Similarly, a service would almost never require a billing clerk to have access to a proprietary data center. As a general rule, restriction of access privileges should be considered for the following:
- Production data centers or server rooms
- Office buildings
- Production networks
- Production server operating systems
- Production databases
- Production applications
- Ancillary applications that could allow indirect access to the above environments (e.g., password safes or badge access systems)
In order to ensure that systems are both physically and logically secure, a service organization should first design and implement strong preventive controls around user provisioning and de-provisioning. These controls commonly include creation of access change requests within a ticketing system, approval from a user’s manager prior to granting access, and assignment of responsibility for executing the approved changes.
However, as human and technological errors are almost certain to occur throughout these processes, detective and corrective controls are also needed to ensure that access is appropriately restricted. A properly designed and implemented user access review should act as both a detective and corrective control. Below are a few key steps to help ensure that a user access review is performed completely, accurately and in a timely matter.
Planning the Review
- Assign responsibility for facilitating the access review.
Whether this review is automated or performed manually by human resources or IT, a person or group should be responsible for ensuring the review is completed.
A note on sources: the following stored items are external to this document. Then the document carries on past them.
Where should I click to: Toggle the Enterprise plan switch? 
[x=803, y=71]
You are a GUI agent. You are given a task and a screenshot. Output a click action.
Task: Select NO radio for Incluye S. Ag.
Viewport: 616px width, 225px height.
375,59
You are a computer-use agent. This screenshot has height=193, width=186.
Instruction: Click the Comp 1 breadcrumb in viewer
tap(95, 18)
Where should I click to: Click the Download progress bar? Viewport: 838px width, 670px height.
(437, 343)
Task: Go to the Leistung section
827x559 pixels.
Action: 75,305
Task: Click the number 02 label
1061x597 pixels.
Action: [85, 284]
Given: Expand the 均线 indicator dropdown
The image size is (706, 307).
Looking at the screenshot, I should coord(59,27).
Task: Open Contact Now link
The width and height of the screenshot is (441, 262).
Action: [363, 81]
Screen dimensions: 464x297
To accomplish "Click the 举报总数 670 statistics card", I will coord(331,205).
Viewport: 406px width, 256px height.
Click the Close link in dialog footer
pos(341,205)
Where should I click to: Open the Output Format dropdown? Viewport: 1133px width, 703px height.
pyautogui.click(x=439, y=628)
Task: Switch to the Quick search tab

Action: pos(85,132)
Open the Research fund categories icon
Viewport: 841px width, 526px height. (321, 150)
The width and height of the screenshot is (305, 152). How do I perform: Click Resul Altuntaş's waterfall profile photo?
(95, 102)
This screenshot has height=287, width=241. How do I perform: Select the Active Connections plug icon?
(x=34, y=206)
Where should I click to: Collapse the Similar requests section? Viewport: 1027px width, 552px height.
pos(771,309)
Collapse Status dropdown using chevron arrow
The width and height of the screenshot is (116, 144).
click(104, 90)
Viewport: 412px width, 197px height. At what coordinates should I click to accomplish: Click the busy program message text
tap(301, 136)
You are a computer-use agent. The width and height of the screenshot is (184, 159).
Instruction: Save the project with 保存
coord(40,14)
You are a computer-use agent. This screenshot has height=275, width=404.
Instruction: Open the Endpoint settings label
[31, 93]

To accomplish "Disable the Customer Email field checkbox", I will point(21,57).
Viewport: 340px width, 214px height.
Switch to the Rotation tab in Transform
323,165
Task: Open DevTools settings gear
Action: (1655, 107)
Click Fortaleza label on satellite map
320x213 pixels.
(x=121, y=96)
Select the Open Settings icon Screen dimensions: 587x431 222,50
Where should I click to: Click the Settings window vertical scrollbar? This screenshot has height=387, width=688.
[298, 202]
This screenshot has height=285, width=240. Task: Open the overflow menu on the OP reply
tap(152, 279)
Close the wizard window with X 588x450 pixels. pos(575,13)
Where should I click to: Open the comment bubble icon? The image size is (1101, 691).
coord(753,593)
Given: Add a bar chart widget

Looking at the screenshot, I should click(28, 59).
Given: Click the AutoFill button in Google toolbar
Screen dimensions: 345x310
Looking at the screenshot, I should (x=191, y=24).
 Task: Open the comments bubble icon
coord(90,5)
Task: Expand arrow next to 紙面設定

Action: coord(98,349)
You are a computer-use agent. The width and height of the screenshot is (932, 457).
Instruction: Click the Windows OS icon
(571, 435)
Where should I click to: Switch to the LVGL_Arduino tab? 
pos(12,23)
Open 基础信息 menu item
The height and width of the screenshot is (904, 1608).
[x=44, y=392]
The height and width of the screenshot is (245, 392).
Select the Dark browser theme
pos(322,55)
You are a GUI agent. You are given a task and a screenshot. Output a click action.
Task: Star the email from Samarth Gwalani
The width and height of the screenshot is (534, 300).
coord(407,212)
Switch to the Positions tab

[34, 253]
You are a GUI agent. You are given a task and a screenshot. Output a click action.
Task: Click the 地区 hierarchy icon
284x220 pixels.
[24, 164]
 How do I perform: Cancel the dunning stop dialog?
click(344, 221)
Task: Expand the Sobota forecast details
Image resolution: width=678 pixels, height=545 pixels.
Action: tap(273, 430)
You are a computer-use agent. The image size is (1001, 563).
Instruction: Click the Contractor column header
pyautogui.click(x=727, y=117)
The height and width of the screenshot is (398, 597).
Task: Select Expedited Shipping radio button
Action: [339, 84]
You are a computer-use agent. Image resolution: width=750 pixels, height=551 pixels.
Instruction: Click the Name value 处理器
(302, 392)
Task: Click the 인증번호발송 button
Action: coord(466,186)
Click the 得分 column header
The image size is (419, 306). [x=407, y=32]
This person or group does not necessarily perform the review, but rather ensures the review is completed by the appropriate personnel (Note: The access review should generally be performed as a function of the business, and not by an independent internal audit function). - Ensure that logical and physical access listings for all systems relevant to the service are considered as part of the review.
The bulleted list above is a solid place to start when determining the scope of an access review. It may also be beneficial to assign responsibility to a manager or administrator for each system. - Determine a frequency for the access review.
A quarterly review aligns with best practices and is even required by certain compliance standards. However, more or less frequent reviews may be required, depending on the organization. At a minimum, these reviews should occur annually. - Although not required, a ticketing system can be a valuable tool in performing an access review.
A ticketing system is an easy way to disseminate access listings, assign responsibility, and track the progress of the review. - Document the user access review process within a policy or procedural document.
The access review procedures should be documented in detail to guide relevant personnel in the performance of the review.
Performing the Review:
- Obtain full user access listings with privileges for all systems in scope for the review. Examples include application or database user privilege listings, server operating system group listings, network domain group listings and badge access listings with zone definitions.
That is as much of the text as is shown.